A report released this week by the District of Columbia government said the nation's capital leads most large cities in the rate at which new HIV/AIDS cases are reported. Speakers at the rally compared the epidemic in Africa to Washington and said that efforts to combat the disease at home are hampered by the same ideological considerations.
"The reason that the District's numbers are higher than anyone else's is that the Congress of the U.S. under the Republicans placed an attachment on our appropriation that has kept us from spending our own money for needle exchange -- the only large city in the U.S that has not reduced the rates [of transmission of HIV/AIDS through] injection-drug use because we couldn't spend the money," said DC's representative to Congress, Eleanor Holmes Norton, to reporters at the rally.
Much of the resistance to the constraints, though, was directed at PEPFAR's emphasis on abstinence-only HIV prevention education.
"Abstinence-only prevention measures don't work. It's been proven time and time again if you look at journals," said third year medical student Dan Murphy, the legislative director of the American Medical Student Association, who was subsequently arrested on the White House sidewalk. "As the future doctors of America, we know that HIV prevention has to be based on science and based on evidence."
Organisations at the demonstration also contend that Bush can do more on the treatment end of the African AIDS crisis. Many complain that access to anti-retroviral (ARV) drugs -- which can greatly increase the life expectancy of AIDS patients -- is insufficient because PEPFAR gets much of its medicines from large pharmaceutical companies rather than purchasing cheaper generic medicines.

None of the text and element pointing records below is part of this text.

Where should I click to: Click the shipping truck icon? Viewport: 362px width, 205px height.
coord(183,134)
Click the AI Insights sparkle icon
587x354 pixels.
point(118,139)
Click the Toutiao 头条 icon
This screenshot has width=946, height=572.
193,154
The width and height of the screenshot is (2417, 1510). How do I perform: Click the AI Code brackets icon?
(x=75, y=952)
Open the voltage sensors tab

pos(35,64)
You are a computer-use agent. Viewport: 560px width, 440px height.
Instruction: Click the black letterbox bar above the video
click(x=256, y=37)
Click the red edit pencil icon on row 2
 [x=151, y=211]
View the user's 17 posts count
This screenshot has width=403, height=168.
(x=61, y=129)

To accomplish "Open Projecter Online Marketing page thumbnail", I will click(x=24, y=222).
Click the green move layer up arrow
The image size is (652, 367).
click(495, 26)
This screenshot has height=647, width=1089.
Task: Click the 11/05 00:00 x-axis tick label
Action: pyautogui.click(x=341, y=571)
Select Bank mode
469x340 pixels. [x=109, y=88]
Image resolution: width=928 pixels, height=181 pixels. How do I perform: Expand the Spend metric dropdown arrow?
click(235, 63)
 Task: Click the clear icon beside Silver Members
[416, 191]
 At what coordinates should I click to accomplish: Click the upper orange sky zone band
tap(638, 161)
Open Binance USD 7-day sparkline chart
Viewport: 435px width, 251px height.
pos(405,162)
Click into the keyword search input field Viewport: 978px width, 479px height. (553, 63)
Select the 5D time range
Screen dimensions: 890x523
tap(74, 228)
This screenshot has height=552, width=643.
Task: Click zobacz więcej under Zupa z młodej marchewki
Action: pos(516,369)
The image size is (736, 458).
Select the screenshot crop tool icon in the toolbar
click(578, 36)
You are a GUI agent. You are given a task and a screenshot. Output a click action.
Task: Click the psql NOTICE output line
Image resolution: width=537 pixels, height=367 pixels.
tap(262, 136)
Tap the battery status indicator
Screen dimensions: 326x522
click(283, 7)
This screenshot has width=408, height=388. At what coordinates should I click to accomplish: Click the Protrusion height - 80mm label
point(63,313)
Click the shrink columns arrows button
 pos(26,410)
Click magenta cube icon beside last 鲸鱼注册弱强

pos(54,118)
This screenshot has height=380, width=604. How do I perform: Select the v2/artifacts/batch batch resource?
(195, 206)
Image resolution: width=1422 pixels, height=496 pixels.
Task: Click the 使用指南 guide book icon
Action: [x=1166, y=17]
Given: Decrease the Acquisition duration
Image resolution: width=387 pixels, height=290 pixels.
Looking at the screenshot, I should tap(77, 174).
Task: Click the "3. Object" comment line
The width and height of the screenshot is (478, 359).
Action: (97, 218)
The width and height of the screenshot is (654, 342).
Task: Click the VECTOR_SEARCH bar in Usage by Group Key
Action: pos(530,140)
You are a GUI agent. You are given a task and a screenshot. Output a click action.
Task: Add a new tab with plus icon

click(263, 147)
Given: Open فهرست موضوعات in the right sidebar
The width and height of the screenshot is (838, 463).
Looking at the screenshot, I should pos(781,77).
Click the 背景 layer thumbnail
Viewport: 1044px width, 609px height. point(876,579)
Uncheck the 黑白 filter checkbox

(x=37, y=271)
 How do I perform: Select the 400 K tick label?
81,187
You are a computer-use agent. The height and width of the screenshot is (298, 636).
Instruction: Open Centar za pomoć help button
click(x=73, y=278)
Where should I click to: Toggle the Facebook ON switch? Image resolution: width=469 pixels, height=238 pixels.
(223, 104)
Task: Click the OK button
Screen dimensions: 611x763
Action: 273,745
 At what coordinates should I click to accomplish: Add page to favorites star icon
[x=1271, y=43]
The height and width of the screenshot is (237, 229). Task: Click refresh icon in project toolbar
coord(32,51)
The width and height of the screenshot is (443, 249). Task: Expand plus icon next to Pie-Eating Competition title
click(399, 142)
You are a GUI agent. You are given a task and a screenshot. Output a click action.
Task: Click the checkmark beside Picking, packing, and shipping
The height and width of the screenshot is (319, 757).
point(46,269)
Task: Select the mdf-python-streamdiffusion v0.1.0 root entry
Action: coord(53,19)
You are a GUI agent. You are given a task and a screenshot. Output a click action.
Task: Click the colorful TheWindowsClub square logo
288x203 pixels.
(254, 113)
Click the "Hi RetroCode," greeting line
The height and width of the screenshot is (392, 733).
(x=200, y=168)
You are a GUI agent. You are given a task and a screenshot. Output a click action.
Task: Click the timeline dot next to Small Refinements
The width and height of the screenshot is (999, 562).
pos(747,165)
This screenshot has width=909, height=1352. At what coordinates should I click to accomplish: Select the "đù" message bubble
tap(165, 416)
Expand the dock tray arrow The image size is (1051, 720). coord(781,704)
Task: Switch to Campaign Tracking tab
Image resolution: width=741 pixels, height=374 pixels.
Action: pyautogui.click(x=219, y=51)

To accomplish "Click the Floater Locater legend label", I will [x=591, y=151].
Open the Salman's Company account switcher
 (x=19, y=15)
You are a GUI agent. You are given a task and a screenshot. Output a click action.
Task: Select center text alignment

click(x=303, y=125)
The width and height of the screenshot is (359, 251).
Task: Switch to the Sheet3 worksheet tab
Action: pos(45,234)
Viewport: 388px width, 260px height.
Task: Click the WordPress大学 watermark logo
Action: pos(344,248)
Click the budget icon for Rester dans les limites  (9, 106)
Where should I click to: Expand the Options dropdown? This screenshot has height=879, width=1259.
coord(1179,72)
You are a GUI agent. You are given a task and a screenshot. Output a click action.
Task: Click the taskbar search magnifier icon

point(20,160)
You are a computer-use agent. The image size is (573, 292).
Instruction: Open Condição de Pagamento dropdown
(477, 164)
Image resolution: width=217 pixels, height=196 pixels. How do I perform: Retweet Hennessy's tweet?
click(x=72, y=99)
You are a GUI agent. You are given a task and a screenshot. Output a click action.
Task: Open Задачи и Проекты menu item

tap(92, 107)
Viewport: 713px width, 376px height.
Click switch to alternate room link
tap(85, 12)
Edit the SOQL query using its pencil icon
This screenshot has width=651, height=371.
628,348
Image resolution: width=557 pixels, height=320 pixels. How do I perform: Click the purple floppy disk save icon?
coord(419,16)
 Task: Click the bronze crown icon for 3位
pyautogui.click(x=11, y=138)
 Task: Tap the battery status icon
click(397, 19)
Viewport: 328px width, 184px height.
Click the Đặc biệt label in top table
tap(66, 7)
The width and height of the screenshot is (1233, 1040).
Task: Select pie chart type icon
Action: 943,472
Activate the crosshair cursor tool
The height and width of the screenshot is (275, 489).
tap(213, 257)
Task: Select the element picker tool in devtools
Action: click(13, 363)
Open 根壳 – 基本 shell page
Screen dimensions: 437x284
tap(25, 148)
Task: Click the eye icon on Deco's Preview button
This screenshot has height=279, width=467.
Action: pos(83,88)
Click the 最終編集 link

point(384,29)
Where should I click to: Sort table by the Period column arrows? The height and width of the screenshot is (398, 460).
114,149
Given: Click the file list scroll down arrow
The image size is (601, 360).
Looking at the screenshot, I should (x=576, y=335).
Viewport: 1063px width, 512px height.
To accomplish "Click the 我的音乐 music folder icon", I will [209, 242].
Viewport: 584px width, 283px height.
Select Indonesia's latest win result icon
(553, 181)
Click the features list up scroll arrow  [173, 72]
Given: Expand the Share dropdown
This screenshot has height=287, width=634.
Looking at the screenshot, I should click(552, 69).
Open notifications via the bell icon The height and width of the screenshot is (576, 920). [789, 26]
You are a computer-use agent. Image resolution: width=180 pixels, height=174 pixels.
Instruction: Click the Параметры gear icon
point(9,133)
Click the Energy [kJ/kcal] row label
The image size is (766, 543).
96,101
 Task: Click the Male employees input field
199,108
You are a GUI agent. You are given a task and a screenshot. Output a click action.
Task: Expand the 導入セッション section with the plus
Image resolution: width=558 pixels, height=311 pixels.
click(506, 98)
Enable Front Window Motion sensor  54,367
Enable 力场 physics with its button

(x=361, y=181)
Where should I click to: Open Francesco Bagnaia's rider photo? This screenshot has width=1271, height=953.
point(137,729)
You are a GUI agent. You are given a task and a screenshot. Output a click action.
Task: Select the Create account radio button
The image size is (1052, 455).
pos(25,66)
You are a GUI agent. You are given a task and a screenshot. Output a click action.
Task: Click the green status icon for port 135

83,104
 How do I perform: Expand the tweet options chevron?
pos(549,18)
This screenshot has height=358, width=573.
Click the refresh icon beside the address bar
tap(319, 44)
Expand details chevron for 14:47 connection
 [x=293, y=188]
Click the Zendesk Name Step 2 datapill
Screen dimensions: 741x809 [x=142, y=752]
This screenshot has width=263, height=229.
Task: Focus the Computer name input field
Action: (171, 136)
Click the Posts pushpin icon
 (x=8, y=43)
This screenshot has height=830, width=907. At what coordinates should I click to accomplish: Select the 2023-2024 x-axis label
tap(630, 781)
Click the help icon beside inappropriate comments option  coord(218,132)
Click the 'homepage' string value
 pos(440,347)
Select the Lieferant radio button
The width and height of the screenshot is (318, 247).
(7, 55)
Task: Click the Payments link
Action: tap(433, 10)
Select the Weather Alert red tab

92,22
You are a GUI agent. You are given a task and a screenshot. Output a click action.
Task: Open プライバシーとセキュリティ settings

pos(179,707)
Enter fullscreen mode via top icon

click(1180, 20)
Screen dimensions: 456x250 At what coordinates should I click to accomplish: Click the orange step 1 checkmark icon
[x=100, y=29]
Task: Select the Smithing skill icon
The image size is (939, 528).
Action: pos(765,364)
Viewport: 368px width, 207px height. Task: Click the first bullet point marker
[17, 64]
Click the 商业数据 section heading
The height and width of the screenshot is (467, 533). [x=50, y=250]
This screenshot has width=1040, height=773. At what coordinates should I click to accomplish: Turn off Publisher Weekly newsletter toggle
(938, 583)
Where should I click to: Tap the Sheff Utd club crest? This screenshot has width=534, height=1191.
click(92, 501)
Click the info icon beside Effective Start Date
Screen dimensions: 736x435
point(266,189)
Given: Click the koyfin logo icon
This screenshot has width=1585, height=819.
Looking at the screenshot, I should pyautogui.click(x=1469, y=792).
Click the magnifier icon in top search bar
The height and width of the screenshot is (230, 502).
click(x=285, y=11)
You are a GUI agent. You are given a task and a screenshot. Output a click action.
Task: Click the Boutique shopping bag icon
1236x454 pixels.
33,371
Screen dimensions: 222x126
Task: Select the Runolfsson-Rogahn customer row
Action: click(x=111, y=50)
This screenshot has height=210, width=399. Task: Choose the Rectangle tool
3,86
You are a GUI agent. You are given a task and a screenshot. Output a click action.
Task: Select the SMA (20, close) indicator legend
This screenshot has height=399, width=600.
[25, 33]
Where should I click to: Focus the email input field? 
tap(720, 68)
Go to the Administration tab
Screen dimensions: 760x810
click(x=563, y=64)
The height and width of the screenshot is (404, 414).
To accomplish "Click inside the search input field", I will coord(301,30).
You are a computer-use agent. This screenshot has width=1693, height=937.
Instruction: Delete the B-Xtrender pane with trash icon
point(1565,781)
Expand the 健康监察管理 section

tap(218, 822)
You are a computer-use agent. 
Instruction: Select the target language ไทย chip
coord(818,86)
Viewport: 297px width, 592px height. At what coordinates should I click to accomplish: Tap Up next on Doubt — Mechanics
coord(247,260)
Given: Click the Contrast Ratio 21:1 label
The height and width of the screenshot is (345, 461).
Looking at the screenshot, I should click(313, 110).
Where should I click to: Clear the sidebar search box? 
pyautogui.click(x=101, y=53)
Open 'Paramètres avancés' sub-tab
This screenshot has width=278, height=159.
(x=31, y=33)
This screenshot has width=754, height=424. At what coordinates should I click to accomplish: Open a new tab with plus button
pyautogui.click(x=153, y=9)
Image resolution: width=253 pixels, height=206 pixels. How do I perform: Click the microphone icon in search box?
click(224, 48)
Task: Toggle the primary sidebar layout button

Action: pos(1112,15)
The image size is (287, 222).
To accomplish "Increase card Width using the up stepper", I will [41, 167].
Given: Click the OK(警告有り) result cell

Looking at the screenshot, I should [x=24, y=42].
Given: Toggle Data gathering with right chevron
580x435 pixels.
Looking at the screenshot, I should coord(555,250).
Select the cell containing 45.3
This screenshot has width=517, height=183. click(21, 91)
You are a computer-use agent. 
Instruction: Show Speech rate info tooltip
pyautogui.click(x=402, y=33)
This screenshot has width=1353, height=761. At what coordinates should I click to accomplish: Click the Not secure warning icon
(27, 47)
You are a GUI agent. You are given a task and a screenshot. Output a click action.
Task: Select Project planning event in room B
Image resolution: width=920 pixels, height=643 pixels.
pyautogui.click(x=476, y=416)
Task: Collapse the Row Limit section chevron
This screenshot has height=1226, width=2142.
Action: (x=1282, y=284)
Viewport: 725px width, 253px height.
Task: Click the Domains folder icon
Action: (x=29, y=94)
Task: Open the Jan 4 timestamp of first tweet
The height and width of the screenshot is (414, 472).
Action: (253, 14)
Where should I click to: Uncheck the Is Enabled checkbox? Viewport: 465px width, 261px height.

"The fact of the matter is that PEPFAR was, in large part, set up to protect the pharmaceutical companies first, and AIDS patients second," said LeMelle. "I understand the need for profit and the need for intellectual property protection, but we're talking about a pandemic. We're talking about millions and millions of people dying. We're talking about the greatest health threat to the planet since the Great Plague."